Section 7 Abundance vs. acoustic detection rates

In this script, we model correlations and regressions between raw abundance (as estimated via point count data) and acoustic detection rates (calculated from acoustic data).

Here, abundance corresponds to the total number of individuals of a species detected across visits and sites and can only be calculated for point count data.

Here, we will calculate a measure which we define as acoustic detection rate. Acoustic detection rate is calculated as the number of vocalizations/detections in each 10-s audio file over the total number of 10-s audio files analyzed across visits and sites. An example for the same is provided below:

Each site can have around 4 to 6 15-min acoustic surveys. This would mean that the total number of 10-s clips for a site would range from 360 to 540 (15-minutes = 900s = a total of 90 10-s audio files. Across 4 or 6 visits, this number would be 90x4 or 90x6).
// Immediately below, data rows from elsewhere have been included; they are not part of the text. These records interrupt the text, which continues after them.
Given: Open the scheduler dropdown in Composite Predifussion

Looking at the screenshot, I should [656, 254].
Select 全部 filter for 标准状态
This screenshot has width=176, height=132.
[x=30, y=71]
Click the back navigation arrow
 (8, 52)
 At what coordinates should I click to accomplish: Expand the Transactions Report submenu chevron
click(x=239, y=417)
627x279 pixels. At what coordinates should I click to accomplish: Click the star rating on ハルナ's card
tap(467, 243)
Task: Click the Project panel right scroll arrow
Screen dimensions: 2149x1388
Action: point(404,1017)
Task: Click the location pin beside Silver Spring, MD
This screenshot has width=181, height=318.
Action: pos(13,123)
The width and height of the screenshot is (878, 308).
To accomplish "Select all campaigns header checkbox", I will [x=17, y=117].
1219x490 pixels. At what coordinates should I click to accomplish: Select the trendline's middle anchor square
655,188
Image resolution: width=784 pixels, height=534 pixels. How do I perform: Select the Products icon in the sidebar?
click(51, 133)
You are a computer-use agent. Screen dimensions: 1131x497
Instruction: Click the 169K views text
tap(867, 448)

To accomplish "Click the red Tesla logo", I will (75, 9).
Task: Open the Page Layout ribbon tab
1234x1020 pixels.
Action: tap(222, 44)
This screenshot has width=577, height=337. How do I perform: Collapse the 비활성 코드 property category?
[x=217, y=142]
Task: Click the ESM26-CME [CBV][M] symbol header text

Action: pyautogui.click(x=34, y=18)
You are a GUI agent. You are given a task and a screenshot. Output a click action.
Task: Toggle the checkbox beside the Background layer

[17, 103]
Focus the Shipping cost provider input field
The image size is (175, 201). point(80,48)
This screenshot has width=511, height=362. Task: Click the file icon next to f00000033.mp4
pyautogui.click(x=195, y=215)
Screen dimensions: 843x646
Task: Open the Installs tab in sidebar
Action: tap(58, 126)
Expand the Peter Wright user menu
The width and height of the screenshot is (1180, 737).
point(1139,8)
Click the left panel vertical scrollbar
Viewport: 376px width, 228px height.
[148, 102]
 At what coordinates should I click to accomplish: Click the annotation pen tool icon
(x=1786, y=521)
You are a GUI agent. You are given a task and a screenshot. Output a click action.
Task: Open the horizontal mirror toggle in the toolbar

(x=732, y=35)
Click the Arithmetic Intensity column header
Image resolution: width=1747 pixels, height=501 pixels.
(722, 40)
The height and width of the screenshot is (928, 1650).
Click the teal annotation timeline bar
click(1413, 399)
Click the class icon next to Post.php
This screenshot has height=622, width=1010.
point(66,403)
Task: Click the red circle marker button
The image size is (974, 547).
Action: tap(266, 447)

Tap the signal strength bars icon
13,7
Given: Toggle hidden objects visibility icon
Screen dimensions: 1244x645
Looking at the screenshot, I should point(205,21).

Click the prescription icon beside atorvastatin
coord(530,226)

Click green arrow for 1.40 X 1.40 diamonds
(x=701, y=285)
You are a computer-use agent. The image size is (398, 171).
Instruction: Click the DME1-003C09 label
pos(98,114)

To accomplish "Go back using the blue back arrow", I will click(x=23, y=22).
Hence, the acoustic detection rate for each species at a site is defined as (x number of vocalizations or acoustic detections)/(total number of 10-s clips analyzed).

7.1 Install necessary libraries

library(tidyverse)
library(dplyr)
library(stringr)
library(vegan)
library(ggplot2)
library(scico)
library(data.table)
library(extrafont)
library(ggstatsplot)
library(ggside)
library(sjPlot)
library(emmeans)
library(scales)
library(glmmTMB)
library(ggeffects)
library(performance)

# function to z-transform data
scale_z <- function(x){
  (x - mean(x, na.rm=TRUE))/sd(x, na.rm=TRUE)
}

# Source any custom/other internal functions necessary for analysis
source("code/01_internal-functions.R")

7.2 Load existing data

datSubset <- read.csv("results/datSubset.csv")

7.3 Estimate abundance from point count data and calculate acoustic detection rates from acoustic data

# point-count data
# estimate total abundance of all species for each site across visits
abundance <- datSubset %>%
  filter(data_type == "point_count") %>%
  group_by(site_id, scientific_name,
           common_name, eBird_codes) %>%
  summarise(abundance_pc = sum(number)) %>%
  ungroup()

# for acoustic data, we will first estimate the number of visits to a site, which will essentially translate to the number of 10-s clips that were analyzed/heard (used here as the time period for the calculation of vocalization rates)

# nVisits is calculated here
# except for INBS04U, msot sites had a total of 5 or 6 visits, while INBS04U had 4 visits
nSitesDays <- datSubset %>%
  filter(data_type == "acoustic_data") %>%
  dplyr::select(site_id, date)%>%
  distinct() %>% arrange(site_id) %>% count(site_id) %>%
  rename(nVisits = n)

# estimate total number of detections across the acoustic data
# note: we cannot call this abundance as it refers to the total number of vocalizations across all sites
detections <- datSubset %>%
  filter(data_type == "acoustic_data") %>%
  group_by(site_id, scientific_name,
           common_name, eBird_codes) %>% 
  summarise(detections_aru = sum(number)) %>%
  ungroup()

# estimating acoustic detection rates for each species for each site
aruRate <- detections %>%
  left_join(., nSitesDays, by = "site_id") %>%
  mutate(nClips = nVisits*90) %>%
  mutate(aruRate = detections_aru/nClips)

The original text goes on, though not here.